# Swimmingpool-Umbau ???



## uljanosch (28. Apr. 2008)

Hallo zusammen
Bin ganz neu hier und stelle mich kurz vor. Heiße Sabine und bin 41 Jahre  Thema Teich ist bei uns eigentlich Neuland .... Haben ein Haus gekauft und somit einen kleinen schönen Teich in dem auch ein paar Fische rumtümpeln. Nun haben wir aber im Garten auch einen Swimmingpool (8x4m und ich glaube ca. 1,70 tief). Den würden wir gerne zum Teich umwandeln, damit wir endlich einen schönen Teich für schöne Fische bekommen   . Hat hier einer Tipps, wie man das am besten macht ?????    
Gruß Sabine*


----------



## Wuzzel (28. Apr. 2008)

*AW: Swimmingpool-Umbau ???*

Hallo Sabine, 

erstmal Herzlich Willkommen ! 

Und dann gleich zu Deiner Frage: Tipps bekommst Du ne Menge ! 
Aber bitte erstmal gib ne genauere Beschreibung vom IST-Zustand und was Ihr euch so selber vorstellt. 

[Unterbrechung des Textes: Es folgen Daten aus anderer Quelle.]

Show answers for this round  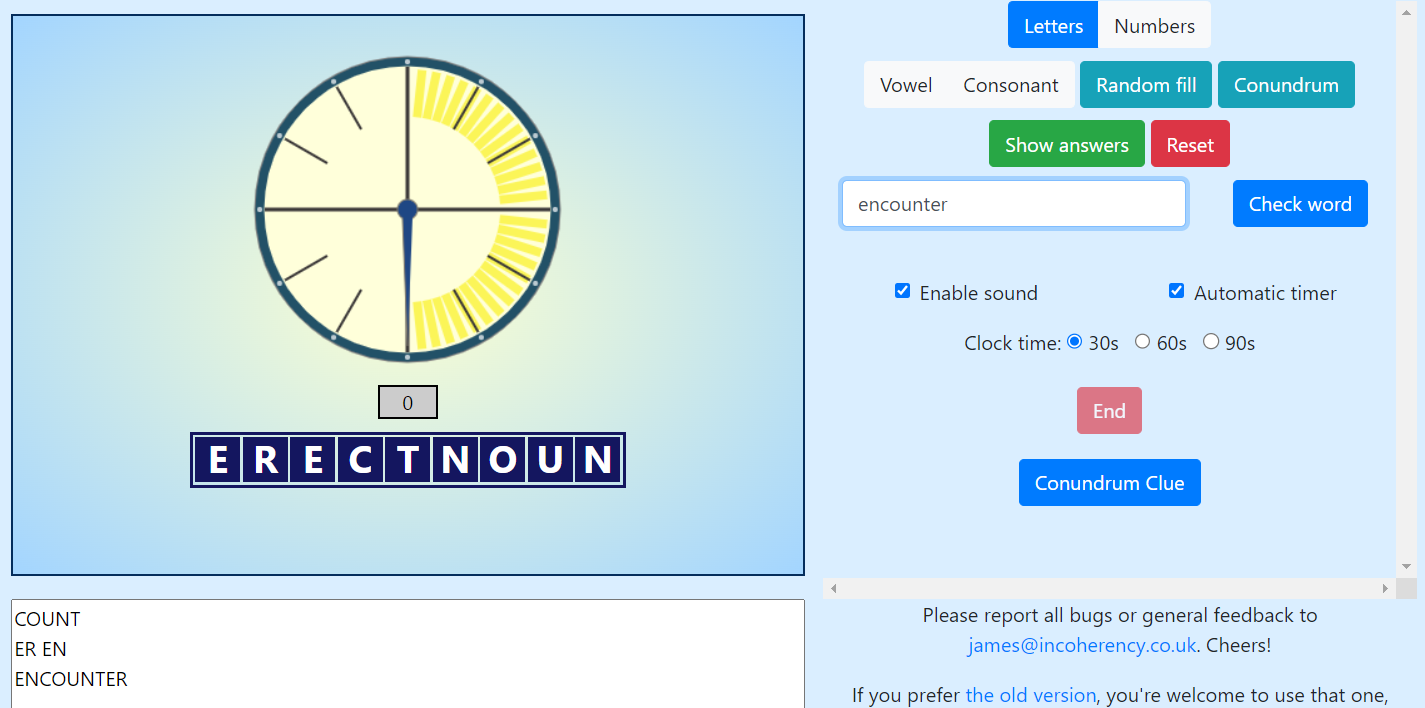tap(1067, 144)
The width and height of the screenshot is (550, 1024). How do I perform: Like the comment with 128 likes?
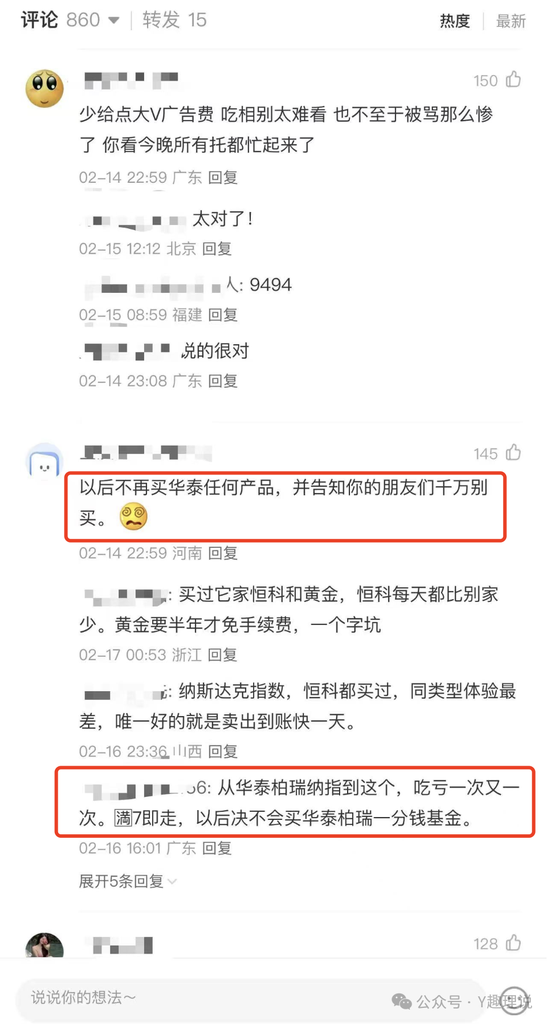coord(513,943)
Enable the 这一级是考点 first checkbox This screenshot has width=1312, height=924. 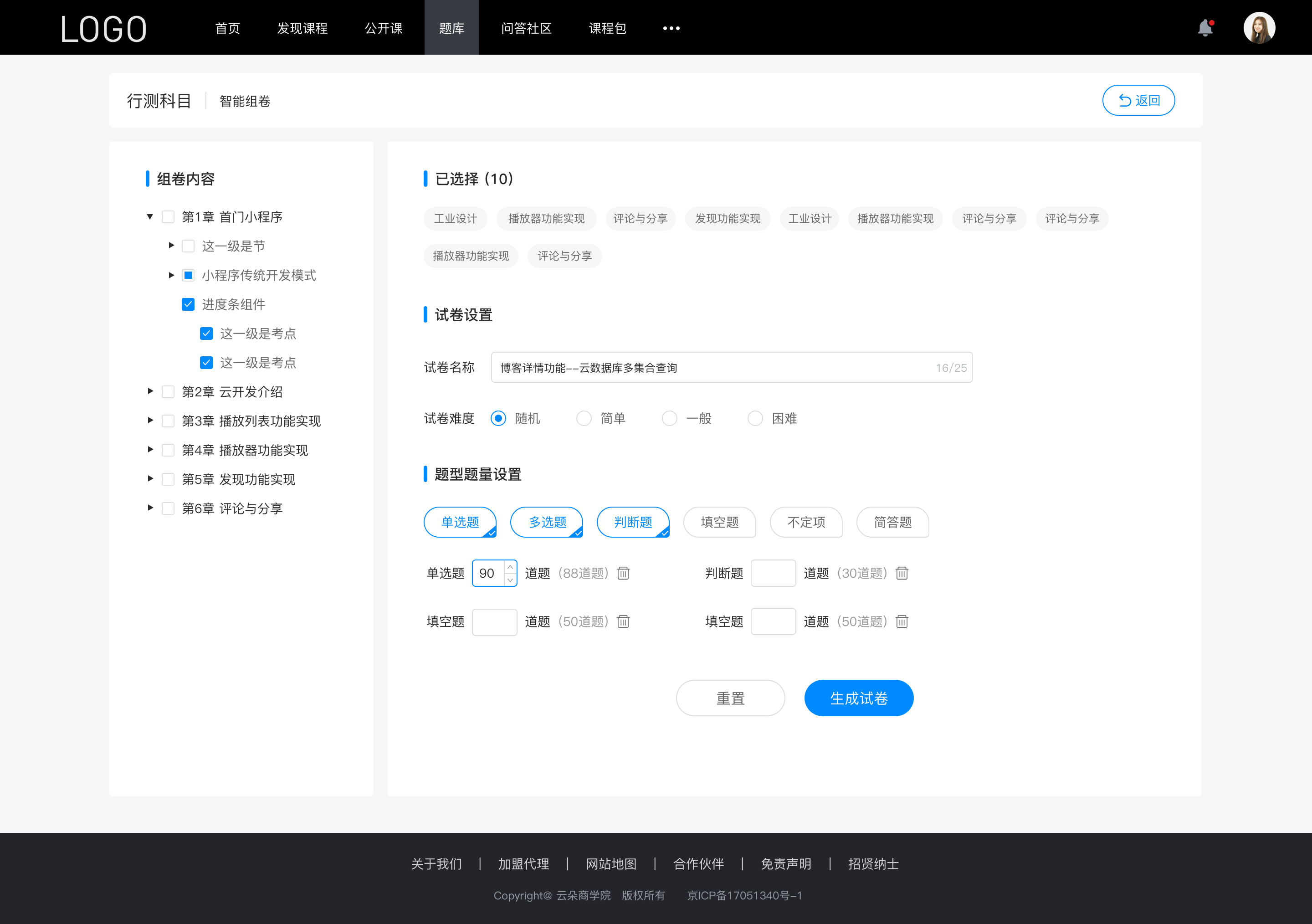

Fotos Skizzen usw.... wären nicht schlecht.

Liebe Grüße 
Wolf


----------



## uljanosch (28. Apr. 2008)

*AW: Swimmingpool-Umbau ???*

Danke für`s Willkommen 
Aaaalso der pool ist einfach ein riesen-rechteck die aber mit blauer folie ausgelegt ist (wir dachten, das muß bestimmt mit richtiger Teichfolie ausgelegt werden). Ansonsten ist in einer Ecke eine Treppe (da soll dann mal die Flachuferzone hinkommen) . Tja, Ideen .... Auf der einen Seite hätten wir gerne Felsen , dann eine perfekte Bepflanzung und bei dieser Größe sollen  auch Koi`s einziehen (wobei wir zwei WaxDick haben, die gerne von dem kleinen Teich in den großen ziehen würden ).
Gruß Sabine*


----------



## Wuzzel (28. Apr. 2008)

*AW: Swimmingpool-Umbau ???*

Und die Folie liegt auf der Erde ? 
Oder ist darunter gemauert ? 
Mach mal Fotos bitte ... klingt doch interessant das ganze.

Wolf


----------



## uljanosch (28. Apr. 2008)

*AW: Swimmingpool-Umbau ???*

Ja, die Folie liegt brav auf dem Boden, macht zwar einige Falten aber sonst ist sie o.k. und ich glaube darunter ist Beton (Rein vom Gefühl her)
Mache morgen mal Bilder .... Jetzt ist es wohl zu dunkel .....


----------



## uljanosch (28. Apr. 2008)

*AW: Swimmingpool-Umbau ???*

Habe noch ien Bild vom Pool gefunden ... Versuche es mal hier rein zu setzen.


----------



## uljanosch (28. Apr. 2008)

*AW: Swimmingpool-Umbau ???*

So, das hat geklappt   (Ich bin stolz auf mich )
Na, findet ihr nicht, das das ein schönes Heim für Fischis werden könnte und sollte !


----------



## Frettchenfreund (29. Apr. 2008)

*AW: Swimmingpool-Umbau ???*

Guten Morgen zusammen!

Hallo Sabine!

Da geht noch einiges.

Das wird mit den Vorschlägen die Du hier bekommst mit sicherheit ein Schmukstück. Ich hätte schon 1000 Ideen wenn es mein Pool währe.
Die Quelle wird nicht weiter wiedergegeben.